==== Exercise inputs
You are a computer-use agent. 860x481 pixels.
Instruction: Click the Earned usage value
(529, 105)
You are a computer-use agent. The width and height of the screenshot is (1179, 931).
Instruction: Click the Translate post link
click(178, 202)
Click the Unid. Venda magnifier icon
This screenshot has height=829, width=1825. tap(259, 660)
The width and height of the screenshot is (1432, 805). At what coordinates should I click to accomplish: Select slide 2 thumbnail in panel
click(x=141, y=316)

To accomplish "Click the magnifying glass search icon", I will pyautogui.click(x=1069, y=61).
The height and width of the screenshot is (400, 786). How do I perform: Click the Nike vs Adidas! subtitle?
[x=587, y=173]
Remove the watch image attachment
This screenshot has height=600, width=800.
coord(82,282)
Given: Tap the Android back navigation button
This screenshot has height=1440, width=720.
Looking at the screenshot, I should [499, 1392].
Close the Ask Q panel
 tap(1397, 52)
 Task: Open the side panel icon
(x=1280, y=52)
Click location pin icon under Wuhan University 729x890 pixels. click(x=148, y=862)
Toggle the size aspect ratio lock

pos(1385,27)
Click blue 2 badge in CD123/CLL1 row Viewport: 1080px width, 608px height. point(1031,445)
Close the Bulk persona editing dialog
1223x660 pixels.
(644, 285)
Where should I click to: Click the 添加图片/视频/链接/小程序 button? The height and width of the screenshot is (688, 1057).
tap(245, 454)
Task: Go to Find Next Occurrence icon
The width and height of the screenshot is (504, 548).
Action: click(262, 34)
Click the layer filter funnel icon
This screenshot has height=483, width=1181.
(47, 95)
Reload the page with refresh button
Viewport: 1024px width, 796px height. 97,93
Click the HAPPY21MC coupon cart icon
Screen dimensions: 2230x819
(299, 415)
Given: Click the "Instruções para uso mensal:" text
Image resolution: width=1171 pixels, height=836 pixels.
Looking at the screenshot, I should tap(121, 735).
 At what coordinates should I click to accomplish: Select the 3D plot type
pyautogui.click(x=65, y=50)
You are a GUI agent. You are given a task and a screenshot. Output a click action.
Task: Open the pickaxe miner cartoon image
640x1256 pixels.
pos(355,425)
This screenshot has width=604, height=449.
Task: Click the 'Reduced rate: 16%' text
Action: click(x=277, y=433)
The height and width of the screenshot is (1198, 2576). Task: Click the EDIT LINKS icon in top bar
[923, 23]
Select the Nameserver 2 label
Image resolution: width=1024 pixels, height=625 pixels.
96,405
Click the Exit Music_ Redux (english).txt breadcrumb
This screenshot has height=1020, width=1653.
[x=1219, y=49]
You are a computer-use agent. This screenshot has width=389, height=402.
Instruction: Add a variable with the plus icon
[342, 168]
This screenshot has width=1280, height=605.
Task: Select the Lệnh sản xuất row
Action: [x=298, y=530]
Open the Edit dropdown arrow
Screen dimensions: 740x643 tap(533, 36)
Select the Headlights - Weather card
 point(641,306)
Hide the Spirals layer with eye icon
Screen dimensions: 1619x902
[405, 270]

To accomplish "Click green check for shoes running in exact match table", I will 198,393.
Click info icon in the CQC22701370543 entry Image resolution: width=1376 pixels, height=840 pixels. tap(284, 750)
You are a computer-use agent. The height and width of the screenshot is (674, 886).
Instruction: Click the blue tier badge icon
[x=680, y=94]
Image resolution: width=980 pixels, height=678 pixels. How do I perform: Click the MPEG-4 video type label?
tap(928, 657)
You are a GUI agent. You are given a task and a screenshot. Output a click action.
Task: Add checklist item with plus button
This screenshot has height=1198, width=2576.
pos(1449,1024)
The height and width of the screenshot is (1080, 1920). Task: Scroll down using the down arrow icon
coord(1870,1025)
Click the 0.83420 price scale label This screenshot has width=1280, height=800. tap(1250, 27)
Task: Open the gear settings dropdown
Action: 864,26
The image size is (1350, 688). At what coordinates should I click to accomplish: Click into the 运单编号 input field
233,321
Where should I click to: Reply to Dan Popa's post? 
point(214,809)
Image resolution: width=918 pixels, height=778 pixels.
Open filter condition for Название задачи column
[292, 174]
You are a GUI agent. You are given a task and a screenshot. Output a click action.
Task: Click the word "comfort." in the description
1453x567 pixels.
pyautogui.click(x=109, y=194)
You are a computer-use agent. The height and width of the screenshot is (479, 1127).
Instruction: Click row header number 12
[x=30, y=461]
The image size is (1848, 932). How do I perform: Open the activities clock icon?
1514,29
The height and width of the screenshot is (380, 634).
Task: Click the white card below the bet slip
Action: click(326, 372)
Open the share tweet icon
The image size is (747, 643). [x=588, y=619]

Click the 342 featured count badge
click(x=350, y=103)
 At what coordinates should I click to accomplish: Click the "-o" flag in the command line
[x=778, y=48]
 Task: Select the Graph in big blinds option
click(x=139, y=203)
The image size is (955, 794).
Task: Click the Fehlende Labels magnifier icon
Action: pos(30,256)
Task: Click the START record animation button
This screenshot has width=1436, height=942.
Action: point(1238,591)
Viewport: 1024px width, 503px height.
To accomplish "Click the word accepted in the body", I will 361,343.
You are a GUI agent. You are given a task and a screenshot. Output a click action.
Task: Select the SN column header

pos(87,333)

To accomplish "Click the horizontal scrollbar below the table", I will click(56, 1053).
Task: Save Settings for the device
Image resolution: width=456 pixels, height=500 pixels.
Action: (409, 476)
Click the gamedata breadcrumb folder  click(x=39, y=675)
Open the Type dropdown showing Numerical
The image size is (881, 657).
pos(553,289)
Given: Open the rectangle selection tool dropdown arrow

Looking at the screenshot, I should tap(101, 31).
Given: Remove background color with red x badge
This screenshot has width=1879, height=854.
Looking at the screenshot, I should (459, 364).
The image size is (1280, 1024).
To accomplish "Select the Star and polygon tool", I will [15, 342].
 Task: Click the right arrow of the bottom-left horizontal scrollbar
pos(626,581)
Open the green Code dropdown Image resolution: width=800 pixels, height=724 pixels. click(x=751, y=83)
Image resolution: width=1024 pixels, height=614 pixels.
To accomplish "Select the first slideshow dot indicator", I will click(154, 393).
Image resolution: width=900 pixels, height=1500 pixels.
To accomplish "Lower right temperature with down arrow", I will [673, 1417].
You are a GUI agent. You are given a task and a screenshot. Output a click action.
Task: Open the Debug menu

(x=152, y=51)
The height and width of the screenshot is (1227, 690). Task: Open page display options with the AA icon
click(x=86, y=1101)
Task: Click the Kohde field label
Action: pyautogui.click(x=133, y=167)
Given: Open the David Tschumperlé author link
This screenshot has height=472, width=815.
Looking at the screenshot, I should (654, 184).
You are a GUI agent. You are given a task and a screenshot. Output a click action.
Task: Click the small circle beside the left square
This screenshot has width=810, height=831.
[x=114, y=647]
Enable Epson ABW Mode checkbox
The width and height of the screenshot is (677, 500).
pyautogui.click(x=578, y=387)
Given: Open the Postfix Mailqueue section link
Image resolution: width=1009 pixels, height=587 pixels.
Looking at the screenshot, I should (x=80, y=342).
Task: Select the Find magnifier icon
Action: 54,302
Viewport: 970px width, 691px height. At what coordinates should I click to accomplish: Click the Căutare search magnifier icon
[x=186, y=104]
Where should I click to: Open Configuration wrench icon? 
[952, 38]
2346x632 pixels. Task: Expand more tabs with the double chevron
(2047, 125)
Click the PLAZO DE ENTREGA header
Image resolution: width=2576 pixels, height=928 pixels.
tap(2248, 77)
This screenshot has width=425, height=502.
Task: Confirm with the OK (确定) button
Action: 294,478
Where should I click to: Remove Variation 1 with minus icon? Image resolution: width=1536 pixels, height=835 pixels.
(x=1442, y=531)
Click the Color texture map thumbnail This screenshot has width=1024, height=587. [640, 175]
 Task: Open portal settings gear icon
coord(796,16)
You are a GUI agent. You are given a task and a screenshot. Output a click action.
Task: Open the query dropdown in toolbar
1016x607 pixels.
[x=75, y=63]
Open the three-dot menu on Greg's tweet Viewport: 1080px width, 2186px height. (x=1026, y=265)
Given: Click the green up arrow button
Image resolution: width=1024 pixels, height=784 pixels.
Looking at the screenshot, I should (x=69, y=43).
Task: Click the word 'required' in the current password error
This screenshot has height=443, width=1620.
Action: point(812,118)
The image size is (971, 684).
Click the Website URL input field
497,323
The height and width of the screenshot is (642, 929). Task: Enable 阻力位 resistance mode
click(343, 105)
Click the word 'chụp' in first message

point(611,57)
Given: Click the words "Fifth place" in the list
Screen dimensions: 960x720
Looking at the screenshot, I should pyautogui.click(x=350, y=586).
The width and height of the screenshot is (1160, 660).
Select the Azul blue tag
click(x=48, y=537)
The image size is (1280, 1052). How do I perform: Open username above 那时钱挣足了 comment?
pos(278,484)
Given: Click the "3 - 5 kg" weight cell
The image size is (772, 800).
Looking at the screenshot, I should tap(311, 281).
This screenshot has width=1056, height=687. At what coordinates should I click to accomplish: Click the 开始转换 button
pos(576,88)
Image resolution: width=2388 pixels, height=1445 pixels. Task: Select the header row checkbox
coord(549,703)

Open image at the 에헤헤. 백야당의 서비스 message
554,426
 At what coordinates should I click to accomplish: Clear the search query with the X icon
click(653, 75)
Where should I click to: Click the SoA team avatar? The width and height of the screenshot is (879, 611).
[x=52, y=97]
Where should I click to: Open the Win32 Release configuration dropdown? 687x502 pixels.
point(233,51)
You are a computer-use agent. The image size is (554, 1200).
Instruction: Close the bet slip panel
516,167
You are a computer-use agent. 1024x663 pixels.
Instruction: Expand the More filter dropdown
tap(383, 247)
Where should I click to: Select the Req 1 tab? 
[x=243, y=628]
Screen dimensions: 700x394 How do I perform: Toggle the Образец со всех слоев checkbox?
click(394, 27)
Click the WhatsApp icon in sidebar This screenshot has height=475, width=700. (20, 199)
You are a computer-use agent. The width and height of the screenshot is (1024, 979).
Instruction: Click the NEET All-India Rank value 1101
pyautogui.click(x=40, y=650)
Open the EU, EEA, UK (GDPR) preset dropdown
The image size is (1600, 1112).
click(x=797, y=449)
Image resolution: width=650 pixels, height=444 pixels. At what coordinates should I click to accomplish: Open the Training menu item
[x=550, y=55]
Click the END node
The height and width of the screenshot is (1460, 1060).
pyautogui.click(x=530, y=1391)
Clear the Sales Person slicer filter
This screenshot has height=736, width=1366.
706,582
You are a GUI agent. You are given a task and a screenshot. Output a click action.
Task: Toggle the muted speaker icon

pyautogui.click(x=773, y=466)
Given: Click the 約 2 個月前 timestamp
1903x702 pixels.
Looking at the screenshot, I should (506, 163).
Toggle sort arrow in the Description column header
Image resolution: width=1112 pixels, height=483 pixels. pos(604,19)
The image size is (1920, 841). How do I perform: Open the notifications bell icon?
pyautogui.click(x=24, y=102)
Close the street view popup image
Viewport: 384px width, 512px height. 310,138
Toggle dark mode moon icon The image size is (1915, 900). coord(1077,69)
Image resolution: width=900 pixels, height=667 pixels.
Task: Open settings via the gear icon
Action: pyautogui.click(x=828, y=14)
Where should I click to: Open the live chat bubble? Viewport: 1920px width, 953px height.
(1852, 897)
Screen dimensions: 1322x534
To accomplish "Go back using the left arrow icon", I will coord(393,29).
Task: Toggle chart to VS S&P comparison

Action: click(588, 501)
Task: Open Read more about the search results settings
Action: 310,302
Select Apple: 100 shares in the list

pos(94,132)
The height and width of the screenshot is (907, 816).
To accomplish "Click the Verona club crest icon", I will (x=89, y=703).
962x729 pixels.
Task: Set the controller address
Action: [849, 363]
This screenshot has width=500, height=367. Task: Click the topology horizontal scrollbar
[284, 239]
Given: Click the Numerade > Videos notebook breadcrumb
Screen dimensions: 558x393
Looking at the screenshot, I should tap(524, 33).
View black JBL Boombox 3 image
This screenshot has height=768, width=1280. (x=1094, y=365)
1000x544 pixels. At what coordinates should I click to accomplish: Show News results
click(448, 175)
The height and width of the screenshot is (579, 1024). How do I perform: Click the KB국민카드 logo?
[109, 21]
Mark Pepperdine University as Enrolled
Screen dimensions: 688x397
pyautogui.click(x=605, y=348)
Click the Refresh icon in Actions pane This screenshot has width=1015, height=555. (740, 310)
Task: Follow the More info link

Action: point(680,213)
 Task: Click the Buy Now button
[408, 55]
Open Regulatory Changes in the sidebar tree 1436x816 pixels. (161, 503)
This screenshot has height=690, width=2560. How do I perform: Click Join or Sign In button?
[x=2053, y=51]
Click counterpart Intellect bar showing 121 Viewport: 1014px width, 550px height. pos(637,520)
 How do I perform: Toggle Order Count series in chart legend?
========
**Task directions:** Give the number of lines in the material above that contain "sidebar", with no other words.

**Answer to this task:** 2